By Jaki McCarrick
I wrote Belfast Girls for a number of reasons. Firstly, around 2011, I was specifically looking for an all-female story. I’d just won the Papatango Prize for my all-male play Leopoldville, and after a long period with this work, from writing to performance, I began to think about writing a ‘sister’ piece, similar in energy (Leopoldville is feisty and quite dark), but for women rather than men. Secondly, having returned to Ireland from London in 2007, I saw the terrible effects of the country’s now well-documented bail-out programme as a result of paying international bondholders after the the crash of Lehmans’ Bank in 2008.
I came across the history of the Orphan Girls by chance, on the internet. Because of consistent references to the Famine in the media during this stark period of austerity in Ireland, I began to wonder if any of my own ancestors had had to leave the country during the Famine. I’d often asked my now late father who hailed from Sligo about this but he had little information for me, despite having researched the McCarrick family tree a number of years before. So, I Googled ‘McCarrick’ and ‘the Famine’, surfed the net for a while, and chanced upon a register of young females leaving for Australia in 1850. One of the names was Margaret McCarrick, from Easkey, Sligo. I read more, and discovered that over 4,000 young females had left Ireland between 1848 and 1851 as part of a scheme called the Orphan Emigration scheme, established by Henry Grey, the 3rd Earl Grey. It was a chapter of Irish history I knew nothing about.
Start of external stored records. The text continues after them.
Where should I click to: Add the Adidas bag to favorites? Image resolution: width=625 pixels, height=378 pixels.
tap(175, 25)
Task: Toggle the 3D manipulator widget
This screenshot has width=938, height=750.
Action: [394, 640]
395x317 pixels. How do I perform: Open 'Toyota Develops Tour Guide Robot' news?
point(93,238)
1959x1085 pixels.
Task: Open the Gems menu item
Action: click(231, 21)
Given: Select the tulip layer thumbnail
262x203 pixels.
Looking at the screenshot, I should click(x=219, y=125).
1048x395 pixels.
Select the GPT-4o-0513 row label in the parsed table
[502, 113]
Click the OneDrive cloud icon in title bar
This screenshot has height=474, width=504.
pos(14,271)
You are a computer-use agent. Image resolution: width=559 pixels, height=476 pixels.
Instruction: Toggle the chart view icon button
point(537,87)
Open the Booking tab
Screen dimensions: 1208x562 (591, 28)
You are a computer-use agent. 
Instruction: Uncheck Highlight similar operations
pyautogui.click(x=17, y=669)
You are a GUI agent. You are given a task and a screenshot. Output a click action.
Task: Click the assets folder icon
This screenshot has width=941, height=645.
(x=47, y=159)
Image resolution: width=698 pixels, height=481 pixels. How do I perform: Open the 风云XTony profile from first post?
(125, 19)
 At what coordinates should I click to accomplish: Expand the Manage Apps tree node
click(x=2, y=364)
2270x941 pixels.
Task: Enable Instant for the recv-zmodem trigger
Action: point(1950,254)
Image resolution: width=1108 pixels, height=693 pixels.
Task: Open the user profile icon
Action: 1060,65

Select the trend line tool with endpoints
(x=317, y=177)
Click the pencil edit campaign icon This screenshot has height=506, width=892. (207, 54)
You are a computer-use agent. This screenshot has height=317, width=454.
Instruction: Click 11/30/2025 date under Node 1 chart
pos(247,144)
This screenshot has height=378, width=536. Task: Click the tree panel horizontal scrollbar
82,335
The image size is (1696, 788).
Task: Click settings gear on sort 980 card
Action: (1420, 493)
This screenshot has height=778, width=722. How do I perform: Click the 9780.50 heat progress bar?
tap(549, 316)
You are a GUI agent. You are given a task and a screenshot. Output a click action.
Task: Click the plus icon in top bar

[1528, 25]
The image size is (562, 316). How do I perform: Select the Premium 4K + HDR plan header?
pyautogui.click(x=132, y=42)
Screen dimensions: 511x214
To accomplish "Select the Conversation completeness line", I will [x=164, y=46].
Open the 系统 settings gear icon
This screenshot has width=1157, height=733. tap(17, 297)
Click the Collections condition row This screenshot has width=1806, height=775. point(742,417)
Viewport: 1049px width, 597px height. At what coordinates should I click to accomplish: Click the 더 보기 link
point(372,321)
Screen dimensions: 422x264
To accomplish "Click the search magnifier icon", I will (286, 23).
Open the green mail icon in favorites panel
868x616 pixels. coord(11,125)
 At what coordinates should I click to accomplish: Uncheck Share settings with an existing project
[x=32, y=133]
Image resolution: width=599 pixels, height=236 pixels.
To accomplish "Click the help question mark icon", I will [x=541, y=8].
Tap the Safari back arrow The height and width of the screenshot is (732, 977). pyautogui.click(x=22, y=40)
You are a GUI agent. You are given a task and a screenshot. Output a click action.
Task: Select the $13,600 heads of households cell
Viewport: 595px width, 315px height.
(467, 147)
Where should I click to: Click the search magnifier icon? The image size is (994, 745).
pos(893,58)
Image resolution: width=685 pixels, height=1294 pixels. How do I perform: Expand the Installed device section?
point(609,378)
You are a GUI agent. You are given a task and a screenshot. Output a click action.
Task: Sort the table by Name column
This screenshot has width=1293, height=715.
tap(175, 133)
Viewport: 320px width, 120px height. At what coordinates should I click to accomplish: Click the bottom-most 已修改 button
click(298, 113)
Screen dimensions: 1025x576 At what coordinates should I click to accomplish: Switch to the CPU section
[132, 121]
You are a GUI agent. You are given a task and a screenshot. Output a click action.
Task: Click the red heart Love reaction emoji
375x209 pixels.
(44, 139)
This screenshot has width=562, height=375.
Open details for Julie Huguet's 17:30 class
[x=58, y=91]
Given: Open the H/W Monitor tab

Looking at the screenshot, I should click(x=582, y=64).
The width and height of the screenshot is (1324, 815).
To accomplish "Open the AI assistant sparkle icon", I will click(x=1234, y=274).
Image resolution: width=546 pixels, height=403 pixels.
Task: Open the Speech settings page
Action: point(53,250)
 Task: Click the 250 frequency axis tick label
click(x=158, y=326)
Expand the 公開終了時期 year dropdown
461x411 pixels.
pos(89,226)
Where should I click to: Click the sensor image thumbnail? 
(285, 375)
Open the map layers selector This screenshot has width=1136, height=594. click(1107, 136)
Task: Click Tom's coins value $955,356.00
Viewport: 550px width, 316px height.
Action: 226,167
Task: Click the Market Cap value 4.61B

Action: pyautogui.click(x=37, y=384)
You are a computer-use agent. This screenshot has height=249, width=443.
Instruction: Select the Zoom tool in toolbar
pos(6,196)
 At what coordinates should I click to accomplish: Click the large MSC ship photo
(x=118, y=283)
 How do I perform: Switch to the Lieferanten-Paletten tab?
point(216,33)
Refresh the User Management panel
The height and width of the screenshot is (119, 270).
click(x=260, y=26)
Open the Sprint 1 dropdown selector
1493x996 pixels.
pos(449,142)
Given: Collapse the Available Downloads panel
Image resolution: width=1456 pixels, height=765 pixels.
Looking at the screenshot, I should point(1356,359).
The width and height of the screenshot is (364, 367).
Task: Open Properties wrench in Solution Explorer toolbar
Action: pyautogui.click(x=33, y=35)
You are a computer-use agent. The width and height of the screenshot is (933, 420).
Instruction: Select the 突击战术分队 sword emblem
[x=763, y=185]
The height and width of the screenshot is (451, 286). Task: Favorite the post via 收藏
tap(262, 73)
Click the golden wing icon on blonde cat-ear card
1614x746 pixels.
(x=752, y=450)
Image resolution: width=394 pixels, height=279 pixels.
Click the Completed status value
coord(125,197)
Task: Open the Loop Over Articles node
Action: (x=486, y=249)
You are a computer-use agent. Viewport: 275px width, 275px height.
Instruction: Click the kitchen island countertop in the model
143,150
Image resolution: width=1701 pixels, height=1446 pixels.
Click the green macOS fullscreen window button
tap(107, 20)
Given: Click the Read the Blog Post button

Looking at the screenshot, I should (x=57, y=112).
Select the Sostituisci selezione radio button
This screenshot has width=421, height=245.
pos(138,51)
At the time there seemed to be little information available about such an important event (there is a lot more information available now, and more recently: documentaries have been made, novels and other plays written), so I read what books I could find on the subject, including Robert Hughes’ The Fatal Shore, Thomas Keneally’s History of Australia, Trevor McClaughlin’s Barefoot and Pregnant? Irish Famine Orphans in Australia, and Irish Women and Irish Migration, edited by Patrick O’Sullivan. Thomas Conway of Druid Theatre also mentioned to me that he’d written a thesis on the story of the Orphan Girls for his Masters Degree. In my reading of these books and articles, I discovered that a particular group of orphans were considered to have been especially feisty and colourful, known for their wild behaviour etc. These were known as ‘the Belfast girls’. Right there I sensed the makings of the story I’d been looking for. But the truth is, I’m not usually drawn to historical fiction – nor do I write it (much), especially in terms of playwriting. I like to write about today, about what is happening in my world, right now. I’m drawn to modernist and post-modern structures and ideas. With regards to plays, I’m a fan of Annie Baker, Sarah Kane, Edward Bond and Jean Genet. In fiction, I gravitate towards David Foster Wallace. So I think there were two very big reasons why I set about telling the historical story of ‘the Belfast Girls’ – and these are:
1. Because of the parallels I saw between austerity Ireland and the days of the Famine: the apparent return to Ireland of the policy of ‘laissez-faire’ in the shape of ‘light-touch regulation’, the allowing of emigration to solve a crisis (over half a million Irish people left Ireland between 2008 and 2012); the policy of shipping out grain and cattle and people – which to me looks a lot like the ‘exporting’ of taxpayers’ money (which was clearly needed to run the State) to pay bondholder debt.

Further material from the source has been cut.